Question 199712
Since distance = speed x time,  time = speed/distance +or- wind speed/distance

(+or- depending on whether it is in the same direction as plane, in which case it would be +, or opposite direction and -)

time = (speed +or- wind speed)/distance

(abbreviations used:  time: t, speed in still air: s, wind speed: ws, distance: d)

Let's look at the first scenario: t = 4, ws = -40.  Therefore,  since t = (s - ws)/d, we get this equation:

4 = (s - 40)/d  ----) this has 2 variable, which means we will need a system of equations to solve it.

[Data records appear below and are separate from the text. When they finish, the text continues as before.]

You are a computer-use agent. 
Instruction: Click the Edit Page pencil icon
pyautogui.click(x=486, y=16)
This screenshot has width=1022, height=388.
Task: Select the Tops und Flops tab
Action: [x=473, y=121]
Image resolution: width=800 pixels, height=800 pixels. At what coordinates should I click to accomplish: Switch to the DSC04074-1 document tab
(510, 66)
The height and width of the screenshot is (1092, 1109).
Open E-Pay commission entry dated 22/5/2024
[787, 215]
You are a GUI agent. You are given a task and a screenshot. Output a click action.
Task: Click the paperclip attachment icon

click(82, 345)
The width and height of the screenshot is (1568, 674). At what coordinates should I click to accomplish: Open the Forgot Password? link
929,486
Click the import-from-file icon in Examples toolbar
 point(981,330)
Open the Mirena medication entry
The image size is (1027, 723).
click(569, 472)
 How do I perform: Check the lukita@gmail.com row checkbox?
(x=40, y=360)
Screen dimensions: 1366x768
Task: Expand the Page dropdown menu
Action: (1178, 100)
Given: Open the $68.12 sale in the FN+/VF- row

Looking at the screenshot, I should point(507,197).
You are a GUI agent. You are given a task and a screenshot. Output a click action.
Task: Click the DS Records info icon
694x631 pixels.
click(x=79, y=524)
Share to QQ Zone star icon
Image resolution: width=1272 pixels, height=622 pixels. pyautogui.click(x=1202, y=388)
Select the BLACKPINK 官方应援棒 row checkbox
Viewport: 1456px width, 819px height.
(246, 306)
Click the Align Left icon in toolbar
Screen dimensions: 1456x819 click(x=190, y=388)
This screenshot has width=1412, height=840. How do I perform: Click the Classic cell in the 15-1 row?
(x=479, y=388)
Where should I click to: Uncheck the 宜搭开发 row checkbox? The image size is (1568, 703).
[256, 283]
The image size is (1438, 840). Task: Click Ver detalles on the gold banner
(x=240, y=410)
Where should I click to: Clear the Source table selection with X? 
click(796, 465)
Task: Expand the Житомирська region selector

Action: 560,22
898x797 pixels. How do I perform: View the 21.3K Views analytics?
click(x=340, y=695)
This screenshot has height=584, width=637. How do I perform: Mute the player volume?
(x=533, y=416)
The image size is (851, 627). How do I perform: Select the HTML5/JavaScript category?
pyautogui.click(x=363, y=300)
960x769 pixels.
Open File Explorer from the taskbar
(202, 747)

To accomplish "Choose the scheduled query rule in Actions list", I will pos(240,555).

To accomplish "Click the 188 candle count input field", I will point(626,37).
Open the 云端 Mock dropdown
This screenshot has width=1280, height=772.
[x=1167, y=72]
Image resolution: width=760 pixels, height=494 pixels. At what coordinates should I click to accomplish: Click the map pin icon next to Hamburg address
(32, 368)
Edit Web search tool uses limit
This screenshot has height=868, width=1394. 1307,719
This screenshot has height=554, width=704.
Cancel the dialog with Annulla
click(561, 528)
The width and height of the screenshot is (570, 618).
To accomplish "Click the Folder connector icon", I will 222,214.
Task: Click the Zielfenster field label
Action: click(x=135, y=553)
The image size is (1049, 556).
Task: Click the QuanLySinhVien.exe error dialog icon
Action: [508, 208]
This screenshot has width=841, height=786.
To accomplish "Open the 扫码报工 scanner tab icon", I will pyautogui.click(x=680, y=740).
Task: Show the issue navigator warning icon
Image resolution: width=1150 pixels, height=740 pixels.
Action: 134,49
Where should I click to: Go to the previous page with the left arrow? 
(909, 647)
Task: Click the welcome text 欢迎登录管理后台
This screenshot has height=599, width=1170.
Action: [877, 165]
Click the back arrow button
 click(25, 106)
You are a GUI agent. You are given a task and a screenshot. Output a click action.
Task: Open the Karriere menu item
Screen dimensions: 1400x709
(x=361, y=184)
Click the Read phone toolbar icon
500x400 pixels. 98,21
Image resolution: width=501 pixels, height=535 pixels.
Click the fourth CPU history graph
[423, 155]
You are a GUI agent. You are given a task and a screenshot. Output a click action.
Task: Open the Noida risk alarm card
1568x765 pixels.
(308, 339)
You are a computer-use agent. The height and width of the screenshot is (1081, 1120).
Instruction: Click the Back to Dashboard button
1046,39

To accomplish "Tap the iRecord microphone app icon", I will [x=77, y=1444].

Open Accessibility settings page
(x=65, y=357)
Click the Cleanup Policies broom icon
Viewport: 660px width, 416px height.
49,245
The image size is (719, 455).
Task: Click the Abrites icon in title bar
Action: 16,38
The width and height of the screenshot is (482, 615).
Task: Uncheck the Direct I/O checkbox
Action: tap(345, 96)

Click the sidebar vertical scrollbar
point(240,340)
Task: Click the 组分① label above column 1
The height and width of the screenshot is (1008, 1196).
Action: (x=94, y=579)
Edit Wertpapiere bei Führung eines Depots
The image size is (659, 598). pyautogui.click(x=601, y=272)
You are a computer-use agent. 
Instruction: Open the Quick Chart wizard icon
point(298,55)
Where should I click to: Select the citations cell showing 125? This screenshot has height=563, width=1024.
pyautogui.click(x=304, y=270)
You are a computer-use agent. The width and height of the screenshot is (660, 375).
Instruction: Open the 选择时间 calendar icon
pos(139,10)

Let's look at the second part of the question to get the second equation.  Since t=(s+ws)/d,  we get this:

3 = (s + 40)/d

Now we have our two equations. We can use algebra to solve for s, the wind speed in still air.

4d = s-40 , so  d = (s-40)/4  using eq 1.   Also, 3d = s+40, so d = (s+40)/3  using eq. 2

Now we have 2 equations solving for d. Since distance stays the same, we can set these equal to each other to solve for the wind speed in still air:

(s-40)/4 = (s+40)/3 

3(s-40) = 4(s+40)

3s - 120 = 4s + 160

3s - 280 = 4s

Therefore, s = 280 km/h  (ignore -, since only asking for speed, not direction)